Extrahierter Text →
Niedersachsen & BremenLinke-Landeschef: Kontakt zu Juden und Palästinensern suchen

Nach der Kritik am Anti-Zionismus-Beschluss seines Landesverbands zieht Niedersachsens Linke-Landeschef Peters eine Lehre aus der Diskussion. Welche Schwächen er einräumt.
Hannover (dpa/lni) - Niedersachsens Linke-Landeschef Thorben Peters spricht sich nach der Kritik an einem Parteitagsbeschluss zum Zionismus für mehr direkten Kontakt zu den Betroffenen im Nahostkonflikt aus. "Die Lehre, die wir aus dieser Diskussion ziehen, ist, nicht abgehoben über theoretische Begriffe zu streiten, sondern mehr in den Austausch mit Juden und Palästinensern zu gehen", sagte Peters der "Hannoverschen Allgemeinen Zeitung".
Er betonte, dass der sowohl von anderen Parteien als auch Teilen der Linken kritisierte Beschluss klar zwischen der jüdischen Bevölkerung und der israelischen Regierung unterscheide. "Gleichwohl gehört zu den großen Schwächen der Formulierung, dass der Eindruck erweckt wird, hier werde das Existenzrecht Israels in Frage gestellt", räumte Peters ein. "Hier nehme ich die Kritik von jüdischen Verbänden sehr ernst, die sich Sorgen machen. Diese Entwicklung bedauern wir sehr."
Hintergrund ist ein Beschluss der niedersächsischen Linken, der sich gegen den "real existierenden Zionismus" richtet. Darin werden auch Vorwürfe angeführt, wonach die israelische Regierung im Gazastreifen einen "Genozid" betreibe und in Israel und den besetzten Gebieten "Apartheid" herrsche.
Zionismus ist eine im 19. Jahrhundert entstandene politisch-religiöse Bewegung mit dem Ziel, einen jüdischen Nationalstaat in Palästina zu errichten.

Erfasste Angaben →

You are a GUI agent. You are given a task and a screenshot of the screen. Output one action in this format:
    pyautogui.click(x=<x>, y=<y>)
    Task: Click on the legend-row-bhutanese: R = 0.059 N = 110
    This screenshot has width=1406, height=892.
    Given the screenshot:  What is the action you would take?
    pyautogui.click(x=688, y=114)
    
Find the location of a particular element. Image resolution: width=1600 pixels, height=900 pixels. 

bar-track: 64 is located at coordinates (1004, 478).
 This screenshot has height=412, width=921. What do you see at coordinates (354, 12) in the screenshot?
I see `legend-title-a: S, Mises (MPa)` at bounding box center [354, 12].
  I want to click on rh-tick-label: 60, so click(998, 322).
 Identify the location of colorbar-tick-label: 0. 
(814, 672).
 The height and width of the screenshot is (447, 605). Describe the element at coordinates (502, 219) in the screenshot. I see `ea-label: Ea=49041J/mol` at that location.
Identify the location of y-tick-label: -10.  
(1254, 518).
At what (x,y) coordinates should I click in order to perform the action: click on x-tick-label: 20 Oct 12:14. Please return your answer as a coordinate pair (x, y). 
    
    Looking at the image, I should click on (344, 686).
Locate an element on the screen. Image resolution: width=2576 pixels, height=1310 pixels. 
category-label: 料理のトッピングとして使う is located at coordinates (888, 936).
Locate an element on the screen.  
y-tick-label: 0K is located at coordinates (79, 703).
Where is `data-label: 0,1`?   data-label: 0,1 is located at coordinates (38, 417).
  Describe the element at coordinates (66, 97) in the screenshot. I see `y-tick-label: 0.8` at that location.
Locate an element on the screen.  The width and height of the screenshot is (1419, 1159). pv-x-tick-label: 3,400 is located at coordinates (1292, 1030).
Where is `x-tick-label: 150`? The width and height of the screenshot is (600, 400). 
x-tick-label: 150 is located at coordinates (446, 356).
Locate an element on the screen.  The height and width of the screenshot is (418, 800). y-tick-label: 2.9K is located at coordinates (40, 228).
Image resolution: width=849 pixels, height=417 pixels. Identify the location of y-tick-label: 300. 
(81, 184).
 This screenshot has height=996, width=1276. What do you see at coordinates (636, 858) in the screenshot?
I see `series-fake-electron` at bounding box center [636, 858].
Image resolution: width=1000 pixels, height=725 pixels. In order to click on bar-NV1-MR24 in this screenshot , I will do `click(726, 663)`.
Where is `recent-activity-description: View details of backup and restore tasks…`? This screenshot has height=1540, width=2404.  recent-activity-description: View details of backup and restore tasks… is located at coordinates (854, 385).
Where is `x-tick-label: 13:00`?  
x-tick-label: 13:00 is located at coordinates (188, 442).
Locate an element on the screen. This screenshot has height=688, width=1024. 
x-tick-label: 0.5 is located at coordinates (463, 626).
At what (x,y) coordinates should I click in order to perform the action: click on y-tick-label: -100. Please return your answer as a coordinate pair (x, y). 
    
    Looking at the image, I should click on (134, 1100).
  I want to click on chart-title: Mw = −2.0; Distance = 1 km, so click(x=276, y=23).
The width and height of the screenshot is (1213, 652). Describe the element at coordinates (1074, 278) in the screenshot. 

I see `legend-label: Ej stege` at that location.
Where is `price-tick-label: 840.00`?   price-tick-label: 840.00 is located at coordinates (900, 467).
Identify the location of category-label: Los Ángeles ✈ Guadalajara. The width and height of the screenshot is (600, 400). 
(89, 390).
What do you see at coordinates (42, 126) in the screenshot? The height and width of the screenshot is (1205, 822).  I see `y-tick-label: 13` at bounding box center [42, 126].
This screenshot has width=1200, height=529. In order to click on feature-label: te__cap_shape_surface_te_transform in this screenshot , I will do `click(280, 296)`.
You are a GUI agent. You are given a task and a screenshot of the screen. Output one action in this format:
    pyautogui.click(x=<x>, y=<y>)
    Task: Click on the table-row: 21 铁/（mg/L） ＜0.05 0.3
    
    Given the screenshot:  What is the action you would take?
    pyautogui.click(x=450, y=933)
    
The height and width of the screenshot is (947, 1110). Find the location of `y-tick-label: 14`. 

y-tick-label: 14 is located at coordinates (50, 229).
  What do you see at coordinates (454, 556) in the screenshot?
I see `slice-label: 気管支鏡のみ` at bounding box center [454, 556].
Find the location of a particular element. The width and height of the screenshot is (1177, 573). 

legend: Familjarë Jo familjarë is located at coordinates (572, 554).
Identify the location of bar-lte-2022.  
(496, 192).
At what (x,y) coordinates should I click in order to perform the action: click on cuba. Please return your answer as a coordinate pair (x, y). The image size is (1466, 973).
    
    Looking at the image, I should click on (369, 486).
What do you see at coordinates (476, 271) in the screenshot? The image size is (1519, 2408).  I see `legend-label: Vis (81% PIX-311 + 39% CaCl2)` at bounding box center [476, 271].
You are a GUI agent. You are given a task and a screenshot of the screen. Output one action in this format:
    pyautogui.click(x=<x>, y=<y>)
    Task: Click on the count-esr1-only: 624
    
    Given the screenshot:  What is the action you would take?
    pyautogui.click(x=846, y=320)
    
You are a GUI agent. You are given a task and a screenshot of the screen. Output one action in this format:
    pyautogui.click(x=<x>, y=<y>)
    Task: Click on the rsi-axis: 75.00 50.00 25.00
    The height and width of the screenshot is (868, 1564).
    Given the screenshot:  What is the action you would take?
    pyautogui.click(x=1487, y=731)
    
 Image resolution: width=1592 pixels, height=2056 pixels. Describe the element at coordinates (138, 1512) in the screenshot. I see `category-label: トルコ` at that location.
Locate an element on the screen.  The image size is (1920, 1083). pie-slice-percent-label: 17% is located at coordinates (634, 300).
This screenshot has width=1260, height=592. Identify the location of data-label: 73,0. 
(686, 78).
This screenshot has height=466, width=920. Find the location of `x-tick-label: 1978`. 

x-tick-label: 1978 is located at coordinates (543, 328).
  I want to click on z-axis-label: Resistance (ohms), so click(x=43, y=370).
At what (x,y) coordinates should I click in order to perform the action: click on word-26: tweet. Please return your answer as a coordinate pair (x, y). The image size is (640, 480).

Arbeitsanweisung →
Zitieren Sie aus dem Text über den Zionismus-Beschluss der niedersächsischen Linken wörtlich die Passage, die mit „Niedersachsen & BremenLinke-Landeschef: Kontakt“ beginnt und sich bis einschließlich „Schwächen er einräumt.“ erstreckt.

Lösung der Übung →
Niedersachsen & BremenLinke-Landeschef: Kontakt zu Juden und Palästinensern suchen

Nach der Kritik am Anti-Zionismus-Beschluss seines Landesverbands zieht Niedersachsens Linke-Landeschef Peters eine Lehre aus der Diskussion. Welche Schwächen er einräumt.